Your goal:
Return every line of the data exactly as it stands.

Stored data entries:
-- Opening Marker --

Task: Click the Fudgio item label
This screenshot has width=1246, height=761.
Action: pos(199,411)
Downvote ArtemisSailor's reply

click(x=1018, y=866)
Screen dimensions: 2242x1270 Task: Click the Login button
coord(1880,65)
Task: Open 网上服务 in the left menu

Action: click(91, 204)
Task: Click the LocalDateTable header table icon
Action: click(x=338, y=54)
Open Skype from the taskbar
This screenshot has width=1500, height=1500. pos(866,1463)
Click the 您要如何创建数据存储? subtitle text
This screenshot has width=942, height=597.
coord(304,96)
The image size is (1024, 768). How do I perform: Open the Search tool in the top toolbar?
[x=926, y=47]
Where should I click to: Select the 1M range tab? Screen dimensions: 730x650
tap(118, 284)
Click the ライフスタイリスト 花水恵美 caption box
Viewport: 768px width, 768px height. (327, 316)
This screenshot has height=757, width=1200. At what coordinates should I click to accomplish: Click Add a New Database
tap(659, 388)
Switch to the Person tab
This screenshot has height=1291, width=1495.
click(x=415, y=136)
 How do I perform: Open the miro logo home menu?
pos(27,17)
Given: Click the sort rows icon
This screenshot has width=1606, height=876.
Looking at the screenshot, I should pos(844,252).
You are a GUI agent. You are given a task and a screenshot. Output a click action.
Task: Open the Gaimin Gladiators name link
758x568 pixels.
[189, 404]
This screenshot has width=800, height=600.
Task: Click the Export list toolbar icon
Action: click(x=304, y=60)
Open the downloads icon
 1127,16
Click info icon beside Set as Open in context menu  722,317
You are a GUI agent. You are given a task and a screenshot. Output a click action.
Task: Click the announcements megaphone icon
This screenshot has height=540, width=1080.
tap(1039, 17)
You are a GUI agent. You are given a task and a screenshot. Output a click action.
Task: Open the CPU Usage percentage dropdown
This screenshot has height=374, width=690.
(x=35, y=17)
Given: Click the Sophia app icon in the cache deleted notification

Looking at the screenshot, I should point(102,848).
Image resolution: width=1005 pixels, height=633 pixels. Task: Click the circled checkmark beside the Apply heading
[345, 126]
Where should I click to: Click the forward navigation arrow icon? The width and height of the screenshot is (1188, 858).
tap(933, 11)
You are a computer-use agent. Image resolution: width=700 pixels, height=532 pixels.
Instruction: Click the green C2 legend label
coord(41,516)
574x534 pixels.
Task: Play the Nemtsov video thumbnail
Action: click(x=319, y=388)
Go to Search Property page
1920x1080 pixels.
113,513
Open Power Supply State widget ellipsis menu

-- Closing Marker --

Response area:
Task: Click the Fudgio item label
This screenshot has width=1246, height=761.
Action: pos(199,411)
Downvote ArtemisSailor's reply

click(x=1018, y=866)
Screen dimensions: 2242x1270 Task: Click the Login button
coord(1880,65)
Task: Open 网上服务 in the left menu

Action: click(91, 204)
Task: Click the LocalDateTable header table icon
Action: click(x=338, y=54)
Open Skype from the taskbar
This screenshot has width=1500, height=1500. pos(866,1463)
Click the 您要如何创建数据存储? subtitle text
This screenshot has width=942, height=597.
coord(304,96)
The image size is (1024, 768). How do I perform: Open the Search tool in the top toolbar?
[x=926, y=47]
Where should I click to: Select the 1M range tab? Screen dimensions: 730x650
tap(118, 284)
Click the ライフスタイリスト 花水恵美 caption box
Viewport: 768px width, 768px height. (327, 316)
This screenshot has height=757, width=1200. At what coordinates should I click to accomplish: Click Add a New Database
tap(659, 388)
Switch to the Person tab
This screenshot has height=1291, width=1495.
click(x=415, y=136)
 How do I perform: Open the miro logo home menu?
pos(27,17)
Given: Click the sort rows icon
This screenshot has width=1606, height=876.
Looking at the screenshot, I should pos(844,252).
You are a GUI agent. You are given a task and a screenshot. Output a click action.
Task: Open the Gaimin Gladiators name link
758x568 pixels.
[189, 404]
This screenshot has width=800, height=600.
Task: Click the Export list toolbar icon
Action: click(x=304, y=60)
Open the downloads icon
 1127,16
Click info icon beside Set as Open in context menu  722,317
You are a GUI agent. You are given a task and a screenshot. Output a click action.
Task: Click the announcements megaphone icon
This screenshot has height=540, width=1080.
tap(1039, 17)
You are a GUI agent. You are given a task and a screenshot. Output a click action.
Task: Open the CPU Usage percentage dropdown
This screenshot has height=374, width=690.
(x=35, y=17)
Given: Click the Sophia app icon in the cache deleted notification

Looking at the screenshot, I should point(102,848).
Image resolution: width=1005 pixels, height=633 pixels. Task: Click the circled checkmark beside the Apply heading
[345, 126]
Where should I click to: Click the forward navigation arrow icon? The width and height of the screenshot is (1188, 858).
tap(933, 11)
You are a computer-use agent. Image resolution: width=700 pixels, height=532 pixels.
Instruction: Click the green C2 legend label
coord(41,516)
574x534 pixels.
Task: Play the Nemtsov video thumbnail
Action: click(x=319, y=388)
Go to Search Property page
1920x1080 pixels.
113,513
Open Power Supply State widget ellipsis menu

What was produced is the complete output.